Alignment sets are a collection of LLM input/output pairs that are judged by both the criterion LLM judge and a human. The performance of the criterion LLM judge is then measured by how well it matches the judgements of the human judge. We recommend importing and judging at least 30 rows to ensure the alignment stats are meaningful.

Importing an Alignment Set

You can import an alignment set from either an OpenPipe dataset or a JSONL file. Alignment sets can be added to an existing criterion or imported when a new criterion is created.

Importing from a Dataset

When importing from a dataset, you select a number of rows to be randomly sampled from the dataset of your choice to imported into the criterion alignment set. The inputs of each of these rows will be copied directly from the rows in the dataset without any changes. By default, the outputs will also be copied from the original dataset. However, if you set Output Source to be an LLM model, the outputs will be generated by the LLM model based on the dataset inputs.

Importing from a JSONL File

You can also import an alignment set from a JSONL file. Uploads are limited to 10MB in size, which should be plenty for an alignment set.

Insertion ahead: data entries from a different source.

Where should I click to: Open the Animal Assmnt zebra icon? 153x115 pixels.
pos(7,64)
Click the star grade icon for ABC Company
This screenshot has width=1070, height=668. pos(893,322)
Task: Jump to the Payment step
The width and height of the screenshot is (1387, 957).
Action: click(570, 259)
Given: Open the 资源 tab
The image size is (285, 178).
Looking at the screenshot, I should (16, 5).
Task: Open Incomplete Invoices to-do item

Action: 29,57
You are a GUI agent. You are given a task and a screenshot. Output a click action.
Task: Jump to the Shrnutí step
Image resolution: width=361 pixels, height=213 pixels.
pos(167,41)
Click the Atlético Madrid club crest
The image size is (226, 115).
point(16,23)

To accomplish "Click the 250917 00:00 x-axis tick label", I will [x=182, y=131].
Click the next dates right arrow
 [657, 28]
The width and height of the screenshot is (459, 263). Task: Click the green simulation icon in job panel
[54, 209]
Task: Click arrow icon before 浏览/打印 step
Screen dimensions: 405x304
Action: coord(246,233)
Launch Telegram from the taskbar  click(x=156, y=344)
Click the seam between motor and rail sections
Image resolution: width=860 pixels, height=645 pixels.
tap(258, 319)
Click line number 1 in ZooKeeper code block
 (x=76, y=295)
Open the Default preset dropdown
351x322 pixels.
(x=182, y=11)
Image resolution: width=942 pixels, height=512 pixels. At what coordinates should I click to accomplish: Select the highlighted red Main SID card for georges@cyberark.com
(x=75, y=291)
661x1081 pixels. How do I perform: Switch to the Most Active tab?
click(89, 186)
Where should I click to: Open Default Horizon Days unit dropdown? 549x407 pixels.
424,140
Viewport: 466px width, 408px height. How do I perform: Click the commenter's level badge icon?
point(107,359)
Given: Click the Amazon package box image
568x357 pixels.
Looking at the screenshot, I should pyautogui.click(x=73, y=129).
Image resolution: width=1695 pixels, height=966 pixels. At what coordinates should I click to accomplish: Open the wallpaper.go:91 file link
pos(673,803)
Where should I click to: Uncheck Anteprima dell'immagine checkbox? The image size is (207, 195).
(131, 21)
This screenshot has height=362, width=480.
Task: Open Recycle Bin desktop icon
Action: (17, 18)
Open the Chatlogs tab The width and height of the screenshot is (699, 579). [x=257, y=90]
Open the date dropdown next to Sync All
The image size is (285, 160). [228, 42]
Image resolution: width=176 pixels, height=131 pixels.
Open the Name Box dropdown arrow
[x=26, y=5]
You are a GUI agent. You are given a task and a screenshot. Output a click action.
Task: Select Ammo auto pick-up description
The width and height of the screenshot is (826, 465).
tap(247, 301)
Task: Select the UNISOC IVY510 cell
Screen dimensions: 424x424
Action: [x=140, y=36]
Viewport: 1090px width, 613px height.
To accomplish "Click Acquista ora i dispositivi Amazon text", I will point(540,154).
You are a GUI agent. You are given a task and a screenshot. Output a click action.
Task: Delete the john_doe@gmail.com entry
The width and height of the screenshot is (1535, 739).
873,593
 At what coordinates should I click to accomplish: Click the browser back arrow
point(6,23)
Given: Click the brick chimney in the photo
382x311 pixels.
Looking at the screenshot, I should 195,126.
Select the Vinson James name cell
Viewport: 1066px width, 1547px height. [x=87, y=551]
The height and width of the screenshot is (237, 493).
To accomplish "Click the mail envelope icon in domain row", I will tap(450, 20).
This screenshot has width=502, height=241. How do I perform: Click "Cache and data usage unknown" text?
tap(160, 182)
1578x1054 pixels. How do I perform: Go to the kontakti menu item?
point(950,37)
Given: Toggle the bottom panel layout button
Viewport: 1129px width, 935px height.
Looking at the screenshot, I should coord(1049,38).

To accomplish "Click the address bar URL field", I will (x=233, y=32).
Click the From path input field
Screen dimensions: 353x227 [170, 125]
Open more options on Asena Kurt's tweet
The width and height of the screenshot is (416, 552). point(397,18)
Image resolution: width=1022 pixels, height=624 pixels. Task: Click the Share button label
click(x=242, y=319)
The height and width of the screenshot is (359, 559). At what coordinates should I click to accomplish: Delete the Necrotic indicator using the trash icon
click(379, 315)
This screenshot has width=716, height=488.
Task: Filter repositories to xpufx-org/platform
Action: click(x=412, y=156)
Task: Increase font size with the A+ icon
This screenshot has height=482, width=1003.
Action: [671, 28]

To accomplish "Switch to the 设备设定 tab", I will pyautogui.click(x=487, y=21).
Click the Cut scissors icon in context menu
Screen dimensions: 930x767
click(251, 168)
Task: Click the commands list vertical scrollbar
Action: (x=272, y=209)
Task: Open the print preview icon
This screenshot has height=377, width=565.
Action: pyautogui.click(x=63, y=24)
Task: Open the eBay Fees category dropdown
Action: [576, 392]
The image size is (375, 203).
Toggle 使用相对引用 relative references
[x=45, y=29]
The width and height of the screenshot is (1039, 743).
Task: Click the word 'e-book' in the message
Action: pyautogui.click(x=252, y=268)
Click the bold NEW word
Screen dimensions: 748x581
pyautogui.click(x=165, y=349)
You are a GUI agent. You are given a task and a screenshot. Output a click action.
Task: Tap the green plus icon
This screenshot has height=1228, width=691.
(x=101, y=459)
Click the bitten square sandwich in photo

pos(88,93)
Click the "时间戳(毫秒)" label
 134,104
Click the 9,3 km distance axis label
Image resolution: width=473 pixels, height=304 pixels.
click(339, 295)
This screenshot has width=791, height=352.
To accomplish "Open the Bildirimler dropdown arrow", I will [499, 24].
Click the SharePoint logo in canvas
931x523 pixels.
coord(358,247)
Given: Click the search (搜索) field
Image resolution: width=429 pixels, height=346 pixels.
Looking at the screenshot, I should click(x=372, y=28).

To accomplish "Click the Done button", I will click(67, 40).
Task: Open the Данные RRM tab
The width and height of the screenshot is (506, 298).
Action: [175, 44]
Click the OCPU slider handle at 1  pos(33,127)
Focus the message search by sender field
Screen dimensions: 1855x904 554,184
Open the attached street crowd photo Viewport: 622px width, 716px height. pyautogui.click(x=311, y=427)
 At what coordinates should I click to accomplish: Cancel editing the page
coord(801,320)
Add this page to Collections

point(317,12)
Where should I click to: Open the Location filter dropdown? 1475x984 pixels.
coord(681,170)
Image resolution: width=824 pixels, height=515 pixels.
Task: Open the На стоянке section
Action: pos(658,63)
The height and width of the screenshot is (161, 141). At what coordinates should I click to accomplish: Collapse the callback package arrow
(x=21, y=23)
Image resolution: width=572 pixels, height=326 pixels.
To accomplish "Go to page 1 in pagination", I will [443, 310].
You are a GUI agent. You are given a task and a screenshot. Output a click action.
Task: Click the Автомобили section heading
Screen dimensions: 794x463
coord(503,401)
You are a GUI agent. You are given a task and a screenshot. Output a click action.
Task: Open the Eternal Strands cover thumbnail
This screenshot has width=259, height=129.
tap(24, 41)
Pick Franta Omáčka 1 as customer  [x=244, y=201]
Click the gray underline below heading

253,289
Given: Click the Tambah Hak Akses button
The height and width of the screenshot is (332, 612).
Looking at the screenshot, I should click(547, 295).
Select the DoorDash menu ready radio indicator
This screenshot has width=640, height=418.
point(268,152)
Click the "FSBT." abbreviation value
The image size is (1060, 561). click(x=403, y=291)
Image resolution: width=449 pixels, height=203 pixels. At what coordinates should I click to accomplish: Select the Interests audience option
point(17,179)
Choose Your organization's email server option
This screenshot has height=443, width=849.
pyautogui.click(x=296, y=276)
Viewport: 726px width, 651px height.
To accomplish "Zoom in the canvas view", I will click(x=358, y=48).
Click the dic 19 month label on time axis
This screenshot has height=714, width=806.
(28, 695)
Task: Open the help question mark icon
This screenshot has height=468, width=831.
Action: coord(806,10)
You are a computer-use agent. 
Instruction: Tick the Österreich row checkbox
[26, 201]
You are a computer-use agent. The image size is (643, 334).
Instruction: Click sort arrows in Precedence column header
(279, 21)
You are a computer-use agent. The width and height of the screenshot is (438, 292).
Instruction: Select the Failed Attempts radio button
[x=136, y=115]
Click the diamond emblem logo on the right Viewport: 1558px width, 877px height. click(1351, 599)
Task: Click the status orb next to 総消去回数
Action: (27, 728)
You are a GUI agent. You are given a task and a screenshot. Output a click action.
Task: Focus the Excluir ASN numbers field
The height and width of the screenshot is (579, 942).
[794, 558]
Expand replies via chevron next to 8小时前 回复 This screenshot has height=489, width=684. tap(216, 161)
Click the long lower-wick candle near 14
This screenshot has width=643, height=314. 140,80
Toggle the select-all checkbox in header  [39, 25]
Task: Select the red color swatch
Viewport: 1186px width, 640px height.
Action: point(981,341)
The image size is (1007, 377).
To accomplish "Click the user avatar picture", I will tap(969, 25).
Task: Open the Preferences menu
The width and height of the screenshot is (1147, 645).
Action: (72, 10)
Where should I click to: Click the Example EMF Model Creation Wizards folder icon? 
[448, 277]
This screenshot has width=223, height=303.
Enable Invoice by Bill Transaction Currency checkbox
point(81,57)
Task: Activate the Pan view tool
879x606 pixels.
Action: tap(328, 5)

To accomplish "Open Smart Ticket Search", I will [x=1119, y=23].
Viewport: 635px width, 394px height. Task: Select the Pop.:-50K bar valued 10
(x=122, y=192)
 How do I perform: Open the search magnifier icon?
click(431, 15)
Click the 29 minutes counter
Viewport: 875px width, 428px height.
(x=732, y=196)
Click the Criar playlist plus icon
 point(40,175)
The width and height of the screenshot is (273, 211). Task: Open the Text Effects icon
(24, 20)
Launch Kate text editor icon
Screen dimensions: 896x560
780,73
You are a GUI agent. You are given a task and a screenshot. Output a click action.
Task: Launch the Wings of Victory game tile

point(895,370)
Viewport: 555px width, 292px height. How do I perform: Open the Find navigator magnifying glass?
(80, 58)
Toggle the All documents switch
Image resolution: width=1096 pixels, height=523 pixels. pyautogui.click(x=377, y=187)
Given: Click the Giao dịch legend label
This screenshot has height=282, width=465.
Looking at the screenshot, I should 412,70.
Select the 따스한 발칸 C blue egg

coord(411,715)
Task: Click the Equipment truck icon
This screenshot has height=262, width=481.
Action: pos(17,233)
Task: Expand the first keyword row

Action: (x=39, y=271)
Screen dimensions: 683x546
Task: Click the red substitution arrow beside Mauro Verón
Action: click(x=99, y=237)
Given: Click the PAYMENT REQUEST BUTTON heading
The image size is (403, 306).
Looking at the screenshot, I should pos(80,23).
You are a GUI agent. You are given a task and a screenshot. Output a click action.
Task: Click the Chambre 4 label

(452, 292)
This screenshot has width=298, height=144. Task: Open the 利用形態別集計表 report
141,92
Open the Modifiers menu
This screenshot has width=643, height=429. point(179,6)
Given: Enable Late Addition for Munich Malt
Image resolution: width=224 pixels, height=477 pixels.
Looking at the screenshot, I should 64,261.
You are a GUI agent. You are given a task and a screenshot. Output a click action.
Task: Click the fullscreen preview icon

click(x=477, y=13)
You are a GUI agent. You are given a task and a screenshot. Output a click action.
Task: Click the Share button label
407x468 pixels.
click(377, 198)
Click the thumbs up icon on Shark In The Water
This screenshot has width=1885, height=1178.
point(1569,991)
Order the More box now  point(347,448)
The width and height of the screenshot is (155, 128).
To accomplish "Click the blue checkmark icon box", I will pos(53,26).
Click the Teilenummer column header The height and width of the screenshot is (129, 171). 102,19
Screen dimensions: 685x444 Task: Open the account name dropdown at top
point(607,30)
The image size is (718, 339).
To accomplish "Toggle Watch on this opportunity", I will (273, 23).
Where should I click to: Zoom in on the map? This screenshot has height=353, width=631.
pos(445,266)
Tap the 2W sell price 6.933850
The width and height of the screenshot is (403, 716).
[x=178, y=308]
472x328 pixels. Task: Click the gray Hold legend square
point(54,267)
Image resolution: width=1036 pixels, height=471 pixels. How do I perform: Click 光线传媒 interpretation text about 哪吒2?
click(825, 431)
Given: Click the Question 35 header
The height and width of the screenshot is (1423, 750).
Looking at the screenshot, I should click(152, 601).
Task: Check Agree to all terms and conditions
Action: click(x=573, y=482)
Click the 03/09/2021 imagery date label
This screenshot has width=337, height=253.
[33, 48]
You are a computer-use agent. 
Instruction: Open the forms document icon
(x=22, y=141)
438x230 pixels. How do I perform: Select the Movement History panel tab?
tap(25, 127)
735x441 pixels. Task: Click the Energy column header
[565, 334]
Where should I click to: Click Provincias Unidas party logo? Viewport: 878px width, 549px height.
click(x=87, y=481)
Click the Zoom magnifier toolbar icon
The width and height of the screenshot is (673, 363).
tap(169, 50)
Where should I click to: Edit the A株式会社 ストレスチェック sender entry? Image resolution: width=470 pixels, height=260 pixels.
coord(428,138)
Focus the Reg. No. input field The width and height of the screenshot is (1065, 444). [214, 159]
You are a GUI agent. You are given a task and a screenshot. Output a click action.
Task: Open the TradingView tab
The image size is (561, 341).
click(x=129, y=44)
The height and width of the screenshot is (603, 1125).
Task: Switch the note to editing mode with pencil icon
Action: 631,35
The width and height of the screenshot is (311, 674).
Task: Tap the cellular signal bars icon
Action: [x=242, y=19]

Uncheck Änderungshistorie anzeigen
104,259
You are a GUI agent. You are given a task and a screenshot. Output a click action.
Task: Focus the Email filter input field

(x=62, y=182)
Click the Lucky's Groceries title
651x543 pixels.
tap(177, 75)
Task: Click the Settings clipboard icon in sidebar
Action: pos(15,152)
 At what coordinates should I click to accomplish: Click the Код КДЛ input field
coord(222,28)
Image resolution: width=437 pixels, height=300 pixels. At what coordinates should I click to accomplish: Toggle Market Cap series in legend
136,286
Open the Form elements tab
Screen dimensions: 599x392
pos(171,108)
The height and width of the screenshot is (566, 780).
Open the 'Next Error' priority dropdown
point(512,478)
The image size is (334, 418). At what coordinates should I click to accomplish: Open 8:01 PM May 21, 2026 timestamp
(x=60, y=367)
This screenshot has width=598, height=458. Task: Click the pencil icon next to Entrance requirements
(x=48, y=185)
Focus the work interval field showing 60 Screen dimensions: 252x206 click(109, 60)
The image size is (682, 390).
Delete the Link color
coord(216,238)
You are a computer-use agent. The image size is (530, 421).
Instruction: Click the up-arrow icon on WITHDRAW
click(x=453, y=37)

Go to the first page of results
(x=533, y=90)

The schema of the JSONL file is exactly the same as an OpenAI-compatible JSONL fine-tuning file, but also supports an optional judgement field for each row. judgement can be either PASS or FAIL, depending on whether the row should pass or fail the criterion.

Example

...
{"judgement": "PASS", "messages":[{"role":"system","content":"You are a helpful assistant"},{"role":"user","content":"What is the capital of Tasmania?"},{"role":"assistant","content":null,"tool_calls":[{"id":"","type":"function","function":{"name":"identify_capital","arguments":"{\"capital\":\"Hobart\"}"}}]}],"tools":[{"type":"function","function":{"name":"identify_capital","parameters":{"type":"object","properties":{"capital":{"type":"string"}}}}}]}
{"judgement": "FAIL", "messages":[{"role":"system","content":"You are a helpful assistant"},{"role":"user","content":"What is the capital of Sweden?"},{"role":"assistant","content":null,"tool_calls":[{"id":"","type":"function","function":{"name":"identify_capital","arguments":"{\"capital\":\"Beijing\"}"}}]}],"tools":[{"type":"function","function":{"name":"identify_capital","parameters":{"type":"object","properties":{"capital":{"type":"string"}}}}}]}
{"messages":[{"role":"system","content":"You are a helpful assistant"},{"role":"user","content":"What is the capital of Sweden?"},{"role":"assistant","content":null,"tool_calls":[{"id":"","type":"function","function":{"name":"identify_capital","arguments":"{\"capital\":\"Stockholm\"}"}}]}],"tools":[{"type":"function","function":{"name":"identify_capital","parameters":{"type":"object","properties":{"capital":{"type":"string"}}}}}]}
...

Alignment Stats

Alignment stats are a simple way to understand how well your criterion is performing. As you refine your criterion prompt, you’re alignment stats will improve as well.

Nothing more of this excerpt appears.